A special tier exists above ordinary cities. Under the Local Autonomy Act, a city with a population of 500,000 or more can be designated by cabinet order as a “designated city,” which grants it many of the administrative functions normally handled by the prefectural government, including urban planning, social welfare, sanitation, and business licensing. In practice, only cities with roughly 700,000 residents or more have received this designation, and there are currently 20 designated cities across Japan.6The Japan Designated Cities Mayors Association. About Designated Cities
Designated cities are subdivided into wards (ku) for administrative convenience, but these wards are not independent municipalities. They function as branch offices of the central city hall, handling tasks like family registries, health insurance enrollment, and tax collection on the city’s behalf.
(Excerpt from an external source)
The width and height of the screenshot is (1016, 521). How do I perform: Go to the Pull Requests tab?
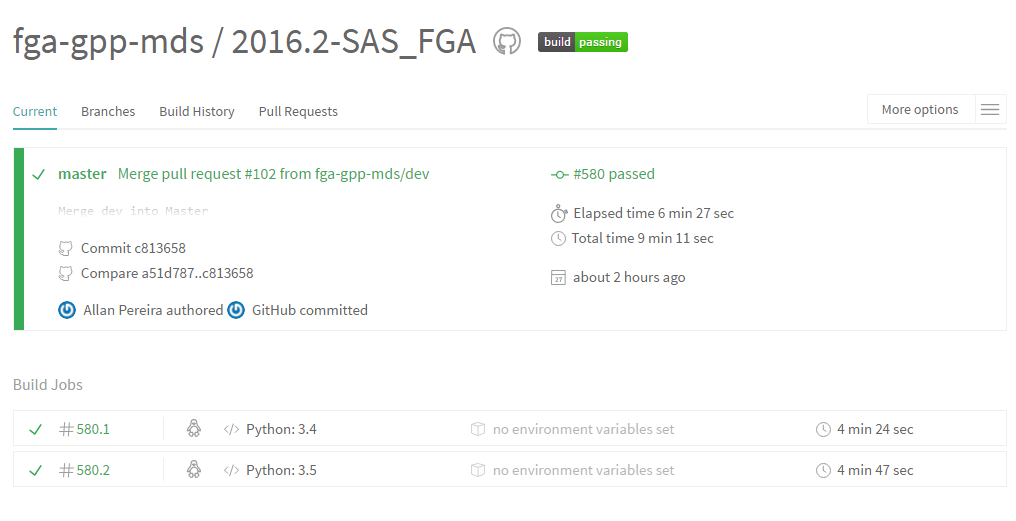pyautogui.click(x=298, y=112)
Residents interact with their local ward office for most routine paperwork, but the city government holds the actual decision-making power.
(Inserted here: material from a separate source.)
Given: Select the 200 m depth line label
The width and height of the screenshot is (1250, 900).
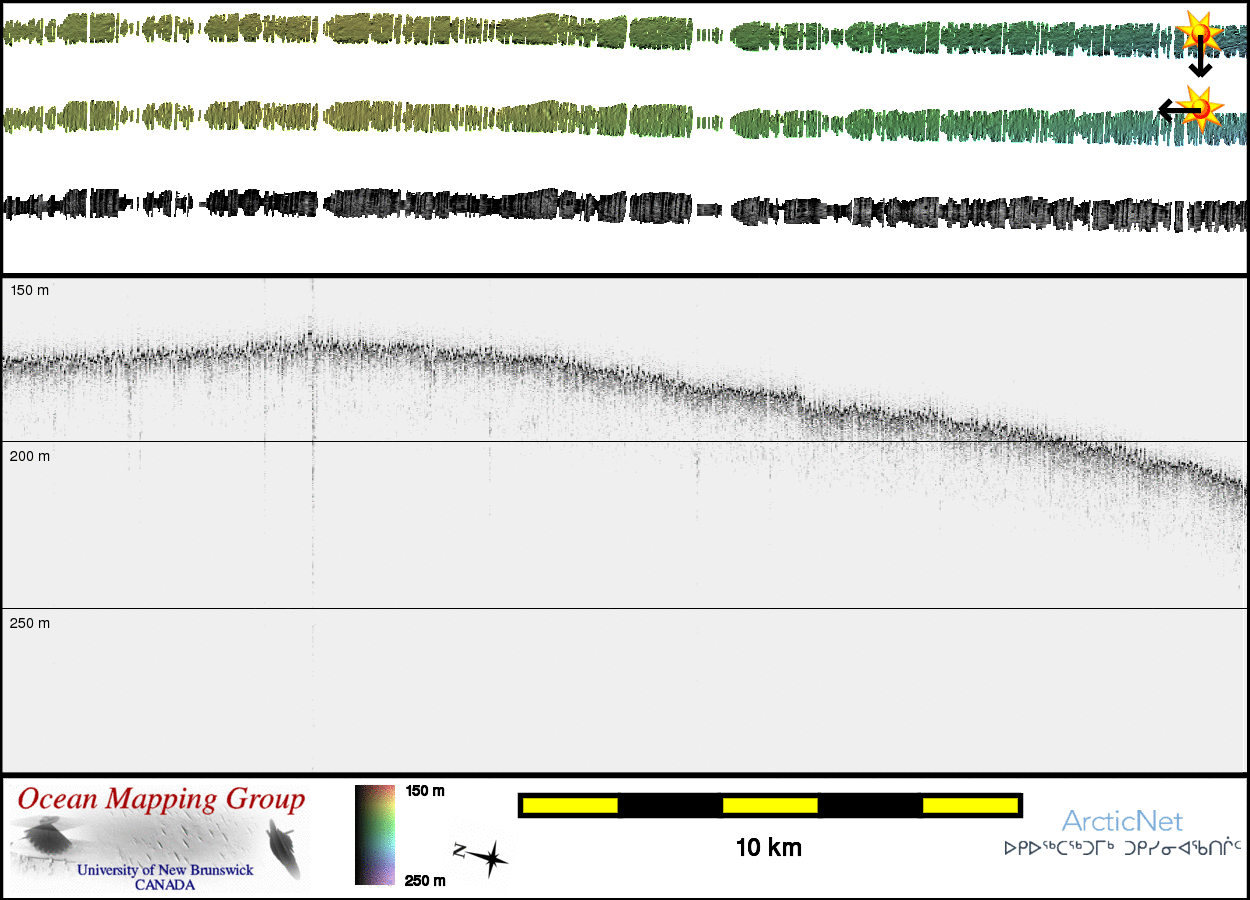Looking at the screenshot, I should pyautogui.click(x=30, y=456).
The 23 Special Wards of Tokyo are the major exception to everything described above. Unlike the administrative wards inside designated cities, Tokyo’s special wards operate with a status close to independent cities. Each one elects its own mayor (called a ward chief) and a ward assembly. They collect local taxes, manage waste disposal, and provide many municipal services directly.
This arrangement exists because of Tokyo’s extraordinary concentration of population and economic activity. When the old Tokyo City was dissolved and merged with Tokyo Prefecture in 1943, the wards inherited many of the city’s functions. The Local Autonomy Act later formalized their special status, creating a hybrid where the Tokyo Metropolitan Government handles certain services across all 23 wards (water supply, fire services, some infrastructure) while each ward manages its own affairs on most day-to-day issues.
For anyone living in or doing business in central Tokyo, the ward you’re in determines where you register your address, which office handles your National Health Insurance enrollment, and where you file local paperwork. The practical difference between a Tokyo special ward and a regular city is slim — the biggest distinction is that some major services are pooled at the metropolitan level rather than duplicated across all 23 wards.
These administrative boundaries are not just lines on a map — they trigger real obligations when you cross them. Japan’s Basic Resident Registration Act requires anyone who moves to a new municipality to register at the local city or ward office within 14 days of moving in. If you’re moving between different municipalities, you first pick up a moving-out certificate from your current office, then present it at your new office when you file the moving-in notification.7Ministry of Internal Affairs and Communications. Basic Resident Registration Act
Failing to register within the deadline — or filing a false registration — can result in a non-criminal fine of up to ¥50,000. For foreign residents, the stakes are higher: neglecting to register a new address for 90 days without a legitimate reason can result in your residence status being voided entirely.7Ministry of Internal Affairs and Communications. Basic Resident Registration Act
Your registered address also determines your tax bill. Japan’s resident tax (jūminzei) is split between the prefecture and the municipality, with a standard combined rate of roughly 10% of taxable income — 4% going to the prefecture and 6% to the city, town, or ward, plus small flat-rate components on top. The critical detail is that your tax obligation locks in based on where you live on January 1 of the tax year. Moving on January 2 doesn’t shift your liability to the new municipality — you still owe the full year’s resident tax to the place where you were registered the day before.